Çalışmada elde edilen veriler neticesinde Gökçekaya barajı inşaatında katkı maddesi olarak uçucu kül başarıyla kullanılmıştır (Alataş, 1996).

1968’de inşaat ile ilgili olarak Türk Standartları Enstitüsü (TSE) çimento ve betonda katkı maddesi olarak uçucu külün kullanılmasına ilişkin standart yayınlamıştır (Anon., 1975).

Atanur (1971) tarafından yapılan çalışmada dere ocağı malzemesine uçucu kül eklenerek uçucu küllerin kimyasal ve fiziksel özelliklerine etkisi araştırılmıştır. Atık malzeme uçucu kül İzmir-Turgutlu Nif dere ocağı malzemesi, Kütahya-Çamlık dere malzemesi, Soma-Bergama dere ocağı malzemesi ve Bursa-Dede ocağı malzemesine eklenerek yapı malzeme olarak kullanılarak değerlendirilmiştir.

Parker vd. (1977) tarafından yapılan çalışmalarında killi zemine (kalsiyum oksit içeriği

%20’den az) ağırlığınca %20 uçucu kül katılarak deneysel çalışmalar yapılarak zeminin geoteknik özelliklerinin iyileştirilmesinde 7 günlük kür sonunda karışım numunesinin serbest basınç dayanımının 1330 kN/m2’den 2880 kN/m2’ye yükseldiğini saptamıştırlar.

1982 yılında Elektrik İşleri Etüt İdaresi (EİE)’nin koordinatörlüğünde, DSİ, Türkiye Çimento ve Toprak Sanayi A.Ş. (Çitosan) ve üniversitelerin temsilcilerinden bir çalışma grubu oluşturulmuştur. “Türkiye Uçucu Küllerinin Özellikleri ve Kullanım Özellikleri”, adıyla hazırlanan raporda, Türkiye’de açığa çıkan atık malzeme uçucu küllerin kullanım olanakları, üretimi, karşılaşılan sorunlar ve çözüm önerileri yer almaktadır (Anon., 1979).

Tsonis vd. (1983) tarafından yapılan çalışmalarında iki farklı zemine uçucu kül eklenerek kompaksiyon değerlerine etkisini incelemişlerdir.
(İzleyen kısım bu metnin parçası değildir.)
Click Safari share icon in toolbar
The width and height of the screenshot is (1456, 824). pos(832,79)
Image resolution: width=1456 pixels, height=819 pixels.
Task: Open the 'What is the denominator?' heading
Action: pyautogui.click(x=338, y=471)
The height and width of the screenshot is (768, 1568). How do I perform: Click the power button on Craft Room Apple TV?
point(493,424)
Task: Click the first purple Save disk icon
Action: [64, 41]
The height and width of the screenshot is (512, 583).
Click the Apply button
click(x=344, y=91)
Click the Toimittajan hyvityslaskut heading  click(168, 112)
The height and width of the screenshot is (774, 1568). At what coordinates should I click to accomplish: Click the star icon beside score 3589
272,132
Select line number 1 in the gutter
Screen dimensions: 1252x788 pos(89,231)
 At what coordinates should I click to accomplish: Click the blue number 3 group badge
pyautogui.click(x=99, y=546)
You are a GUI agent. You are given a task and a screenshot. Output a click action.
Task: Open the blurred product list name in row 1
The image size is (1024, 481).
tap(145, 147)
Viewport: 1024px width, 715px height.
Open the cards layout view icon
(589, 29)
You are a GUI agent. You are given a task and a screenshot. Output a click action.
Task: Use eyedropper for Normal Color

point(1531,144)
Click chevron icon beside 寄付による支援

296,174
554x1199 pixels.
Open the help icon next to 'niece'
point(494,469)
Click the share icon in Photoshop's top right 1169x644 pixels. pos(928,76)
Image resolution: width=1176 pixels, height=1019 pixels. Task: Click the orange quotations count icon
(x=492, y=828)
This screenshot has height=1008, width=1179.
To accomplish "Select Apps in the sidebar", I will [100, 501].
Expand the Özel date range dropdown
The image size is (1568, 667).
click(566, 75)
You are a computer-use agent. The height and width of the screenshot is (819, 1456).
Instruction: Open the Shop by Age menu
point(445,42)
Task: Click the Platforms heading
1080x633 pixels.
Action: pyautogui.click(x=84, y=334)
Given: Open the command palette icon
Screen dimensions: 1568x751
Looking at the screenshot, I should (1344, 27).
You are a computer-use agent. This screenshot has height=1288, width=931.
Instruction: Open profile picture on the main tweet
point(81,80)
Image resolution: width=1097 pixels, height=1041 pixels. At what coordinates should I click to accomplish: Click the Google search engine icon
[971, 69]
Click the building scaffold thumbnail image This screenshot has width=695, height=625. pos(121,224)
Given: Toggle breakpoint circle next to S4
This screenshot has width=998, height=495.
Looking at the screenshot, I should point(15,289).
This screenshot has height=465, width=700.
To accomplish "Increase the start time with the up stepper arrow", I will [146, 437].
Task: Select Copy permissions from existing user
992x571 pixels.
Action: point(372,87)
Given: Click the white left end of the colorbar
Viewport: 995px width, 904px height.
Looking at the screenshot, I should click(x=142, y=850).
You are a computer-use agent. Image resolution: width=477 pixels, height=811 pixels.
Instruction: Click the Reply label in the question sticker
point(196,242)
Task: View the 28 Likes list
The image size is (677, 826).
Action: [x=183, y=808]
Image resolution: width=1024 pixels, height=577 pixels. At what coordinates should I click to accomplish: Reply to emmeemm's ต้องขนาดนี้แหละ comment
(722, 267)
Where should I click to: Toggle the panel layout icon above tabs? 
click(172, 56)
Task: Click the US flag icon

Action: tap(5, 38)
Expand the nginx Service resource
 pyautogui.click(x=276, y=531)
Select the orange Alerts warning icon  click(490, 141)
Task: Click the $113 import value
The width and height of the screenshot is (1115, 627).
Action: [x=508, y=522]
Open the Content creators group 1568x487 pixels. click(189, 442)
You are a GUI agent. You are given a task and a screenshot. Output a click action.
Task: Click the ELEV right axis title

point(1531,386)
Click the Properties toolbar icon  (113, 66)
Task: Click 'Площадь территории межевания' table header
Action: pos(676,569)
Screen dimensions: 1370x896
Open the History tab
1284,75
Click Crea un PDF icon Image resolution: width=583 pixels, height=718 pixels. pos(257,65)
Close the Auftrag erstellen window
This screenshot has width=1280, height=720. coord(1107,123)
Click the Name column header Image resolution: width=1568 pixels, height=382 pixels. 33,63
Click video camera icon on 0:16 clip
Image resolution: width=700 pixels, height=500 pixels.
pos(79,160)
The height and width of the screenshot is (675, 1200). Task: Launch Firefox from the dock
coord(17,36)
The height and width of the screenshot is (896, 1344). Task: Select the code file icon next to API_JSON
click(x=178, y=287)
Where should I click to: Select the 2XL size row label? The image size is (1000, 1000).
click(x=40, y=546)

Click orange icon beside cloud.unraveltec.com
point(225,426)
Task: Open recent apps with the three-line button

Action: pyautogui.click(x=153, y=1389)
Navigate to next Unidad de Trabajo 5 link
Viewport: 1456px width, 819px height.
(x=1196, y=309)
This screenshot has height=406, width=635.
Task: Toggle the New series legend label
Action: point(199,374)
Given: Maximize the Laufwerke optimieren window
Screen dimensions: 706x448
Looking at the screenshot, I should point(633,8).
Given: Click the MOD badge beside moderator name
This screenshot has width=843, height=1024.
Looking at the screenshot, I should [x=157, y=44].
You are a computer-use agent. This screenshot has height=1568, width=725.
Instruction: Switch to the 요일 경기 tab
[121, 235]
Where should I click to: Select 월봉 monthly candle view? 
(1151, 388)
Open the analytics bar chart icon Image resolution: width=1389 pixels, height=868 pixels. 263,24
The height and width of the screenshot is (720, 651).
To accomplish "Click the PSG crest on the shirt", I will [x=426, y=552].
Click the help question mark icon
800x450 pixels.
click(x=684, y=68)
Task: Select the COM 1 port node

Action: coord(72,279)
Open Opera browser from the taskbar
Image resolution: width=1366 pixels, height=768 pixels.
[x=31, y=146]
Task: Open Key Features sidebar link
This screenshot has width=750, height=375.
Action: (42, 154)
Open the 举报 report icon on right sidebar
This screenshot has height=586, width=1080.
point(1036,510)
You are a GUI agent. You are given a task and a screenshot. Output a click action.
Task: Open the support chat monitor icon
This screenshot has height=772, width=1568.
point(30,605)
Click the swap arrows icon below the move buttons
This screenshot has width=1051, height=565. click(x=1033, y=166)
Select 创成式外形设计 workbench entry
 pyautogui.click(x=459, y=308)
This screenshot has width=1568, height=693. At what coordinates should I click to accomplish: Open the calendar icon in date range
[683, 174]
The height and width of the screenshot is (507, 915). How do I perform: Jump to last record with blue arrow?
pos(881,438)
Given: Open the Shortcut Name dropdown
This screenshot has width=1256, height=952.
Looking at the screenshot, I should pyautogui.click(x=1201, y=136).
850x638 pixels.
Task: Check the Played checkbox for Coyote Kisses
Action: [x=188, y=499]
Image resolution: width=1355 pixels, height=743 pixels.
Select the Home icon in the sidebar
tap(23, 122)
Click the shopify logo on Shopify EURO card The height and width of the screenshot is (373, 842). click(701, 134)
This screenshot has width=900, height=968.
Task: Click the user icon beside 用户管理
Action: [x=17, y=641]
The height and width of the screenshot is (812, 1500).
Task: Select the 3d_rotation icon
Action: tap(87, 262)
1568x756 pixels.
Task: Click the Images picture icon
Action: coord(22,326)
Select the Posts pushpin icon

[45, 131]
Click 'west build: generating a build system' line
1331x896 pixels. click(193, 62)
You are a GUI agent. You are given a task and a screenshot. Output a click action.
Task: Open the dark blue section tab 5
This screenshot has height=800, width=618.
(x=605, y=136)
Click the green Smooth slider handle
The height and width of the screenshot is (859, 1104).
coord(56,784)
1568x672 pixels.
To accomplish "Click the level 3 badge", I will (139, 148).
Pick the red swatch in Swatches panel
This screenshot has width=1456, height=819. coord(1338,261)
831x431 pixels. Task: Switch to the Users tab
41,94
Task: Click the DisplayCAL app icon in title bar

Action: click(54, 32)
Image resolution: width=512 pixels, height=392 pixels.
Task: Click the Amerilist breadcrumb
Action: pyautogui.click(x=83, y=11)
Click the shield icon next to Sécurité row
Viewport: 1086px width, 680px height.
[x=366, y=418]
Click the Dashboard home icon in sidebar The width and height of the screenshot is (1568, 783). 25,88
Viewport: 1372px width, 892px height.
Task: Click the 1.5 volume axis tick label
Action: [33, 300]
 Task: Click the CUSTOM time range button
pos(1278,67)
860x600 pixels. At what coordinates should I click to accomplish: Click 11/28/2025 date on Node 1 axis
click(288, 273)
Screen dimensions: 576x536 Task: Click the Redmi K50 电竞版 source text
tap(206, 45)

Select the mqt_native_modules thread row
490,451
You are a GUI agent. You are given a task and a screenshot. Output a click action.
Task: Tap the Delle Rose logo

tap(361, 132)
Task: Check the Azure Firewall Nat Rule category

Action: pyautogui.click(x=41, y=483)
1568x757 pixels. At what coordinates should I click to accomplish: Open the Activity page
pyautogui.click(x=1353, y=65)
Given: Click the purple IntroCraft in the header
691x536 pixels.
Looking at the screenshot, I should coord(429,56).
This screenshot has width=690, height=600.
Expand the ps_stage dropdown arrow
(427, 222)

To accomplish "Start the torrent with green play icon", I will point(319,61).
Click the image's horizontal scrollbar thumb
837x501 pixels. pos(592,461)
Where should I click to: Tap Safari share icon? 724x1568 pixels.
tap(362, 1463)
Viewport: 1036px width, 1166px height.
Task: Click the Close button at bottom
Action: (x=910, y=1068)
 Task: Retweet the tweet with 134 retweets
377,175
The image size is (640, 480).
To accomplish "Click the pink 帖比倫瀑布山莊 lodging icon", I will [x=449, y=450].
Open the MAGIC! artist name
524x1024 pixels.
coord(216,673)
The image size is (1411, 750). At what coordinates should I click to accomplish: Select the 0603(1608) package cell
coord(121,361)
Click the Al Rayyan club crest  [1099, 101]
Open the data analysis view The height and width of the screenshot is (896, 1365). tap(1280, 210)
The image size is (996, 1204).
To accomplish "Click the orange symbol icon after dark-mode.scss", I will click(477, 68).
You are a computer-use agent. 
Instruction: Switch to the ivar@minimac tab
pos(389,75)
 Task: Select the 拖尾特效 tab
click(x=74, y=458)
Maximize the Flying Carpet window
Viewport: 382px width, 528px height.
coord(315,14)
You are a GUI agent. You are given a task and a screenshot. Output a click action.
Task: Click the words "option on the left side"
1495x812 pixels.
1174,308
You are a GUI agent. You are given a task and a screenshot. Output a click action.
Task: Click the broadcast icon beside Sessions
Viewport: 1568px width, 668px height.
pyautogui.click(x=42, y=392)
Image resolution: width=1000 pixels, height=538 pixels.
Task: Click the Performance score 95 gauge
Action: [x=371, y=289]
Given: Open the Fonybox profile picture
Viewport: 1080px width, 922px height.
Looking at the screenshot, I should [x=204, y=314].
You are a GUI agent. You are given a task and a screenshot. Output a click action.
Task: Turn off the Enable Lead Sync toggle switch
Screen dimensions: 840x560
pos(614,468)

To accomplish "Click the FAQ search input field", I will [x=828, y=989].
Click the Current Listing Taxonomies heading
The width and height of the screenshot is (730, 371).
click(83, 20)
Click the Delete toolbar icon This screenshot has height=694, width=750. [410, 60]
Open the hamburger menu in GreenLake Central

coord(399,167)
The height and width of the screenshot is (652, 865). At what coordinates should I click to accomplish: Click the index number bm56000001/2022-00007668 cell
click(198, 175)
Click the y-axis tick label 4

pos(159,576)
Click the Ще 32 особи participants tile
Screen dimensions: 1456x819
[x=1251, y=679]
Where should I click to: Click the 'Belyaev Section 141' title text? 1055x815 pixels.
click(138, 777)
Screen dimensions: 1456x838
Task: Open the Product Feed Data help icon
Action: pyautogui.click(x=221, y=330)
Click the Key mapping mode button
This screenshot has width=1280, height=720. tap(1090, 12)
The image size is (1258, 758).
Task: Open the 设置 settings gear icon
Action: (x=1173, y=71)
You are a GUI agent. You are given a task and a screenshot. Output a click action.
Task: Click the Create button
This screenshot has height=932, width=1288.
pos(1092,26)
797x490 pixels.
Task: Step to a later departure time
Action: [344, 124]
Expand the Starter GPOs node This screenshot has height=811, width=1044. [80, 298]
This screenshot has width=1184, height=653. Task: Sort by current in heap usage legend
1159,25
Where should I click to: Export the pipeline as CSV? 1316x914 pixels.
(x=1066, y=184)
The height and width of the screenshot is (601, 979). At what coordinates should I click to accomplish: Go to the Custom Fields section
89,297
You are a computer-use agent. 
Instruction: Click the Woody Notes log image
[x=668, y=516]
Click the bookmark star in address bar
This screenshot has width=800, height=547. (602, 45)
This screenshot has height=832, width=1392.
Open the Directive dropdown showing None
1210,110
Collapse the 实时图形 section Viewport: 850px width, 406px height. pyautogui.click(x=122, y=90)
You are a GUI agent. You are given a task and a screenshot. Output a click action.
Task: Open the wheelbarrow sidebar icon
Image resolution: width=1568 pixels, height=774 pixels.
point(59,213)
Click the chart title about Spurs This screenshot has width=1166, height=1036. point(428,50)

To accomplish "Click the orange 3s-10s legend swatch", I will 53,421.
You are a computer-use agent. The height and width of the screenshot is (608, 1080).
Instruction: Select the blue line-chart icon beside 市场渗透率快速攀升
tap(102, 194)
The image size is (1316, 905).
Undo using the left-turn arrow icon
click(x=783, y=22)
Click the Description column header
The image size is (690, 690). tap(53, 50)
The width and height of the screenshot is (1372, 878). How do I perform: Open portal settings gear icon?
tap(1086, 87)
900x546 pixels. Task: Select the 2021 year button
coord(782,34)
Standart Proktor Deneyi uygulanan karışımlarda %25 uçucu kül katkılı kil numunelerinin maksimum kuru birim hacim ağırlığı 16 kN/m3’den 14 kN/m3’e düşmüş olup, %55 uçucu kül katkılı kil örneklerinde ise bu değer 13 kN/m3 değerine düşmüştür. Kum zeminde %25 uçucu kül katkısı ile maksimum kuru birim hacim ağırlık 20.0 kN/m3’den 17.8 kN/m3’e düşmüş ve benzer şekilde %55 uçucu kül katkılı kil örneklerinde ise bu değer 15 kN/m3'e düşmüştür. Yapılan çalışmada genel anlamda uçucu külün %25 ve %55 farklı katkı oranlarında, kum zeminlerdeki optimum su içeriği %12’den %28’e yükselmiş olup bu değer killi zeminlerde ise %20’den

%28’e yükselmiştir.

Usmen vd. (1987) tarafından yapılan çalışmalarında ABD'nin West Virginia bölgesindeki iki farklı termik santralden alınan F sınıfı uçucu kül ile farklı oranlarda çimento ve kireç karışımlarına ASTM D698 standardına göre kompaksiyon deneyleri yapmışlardır. İki uçucu külde de kireç oranı arttıkça kuru birim hacim ağırlığının azalmış ve optimum su muhtevası arttığını belirlemişlerdir. Karışımlarda çimento oranının ise kompaksiyon değerlerine etki etmediğini ortaya koymuşlardır.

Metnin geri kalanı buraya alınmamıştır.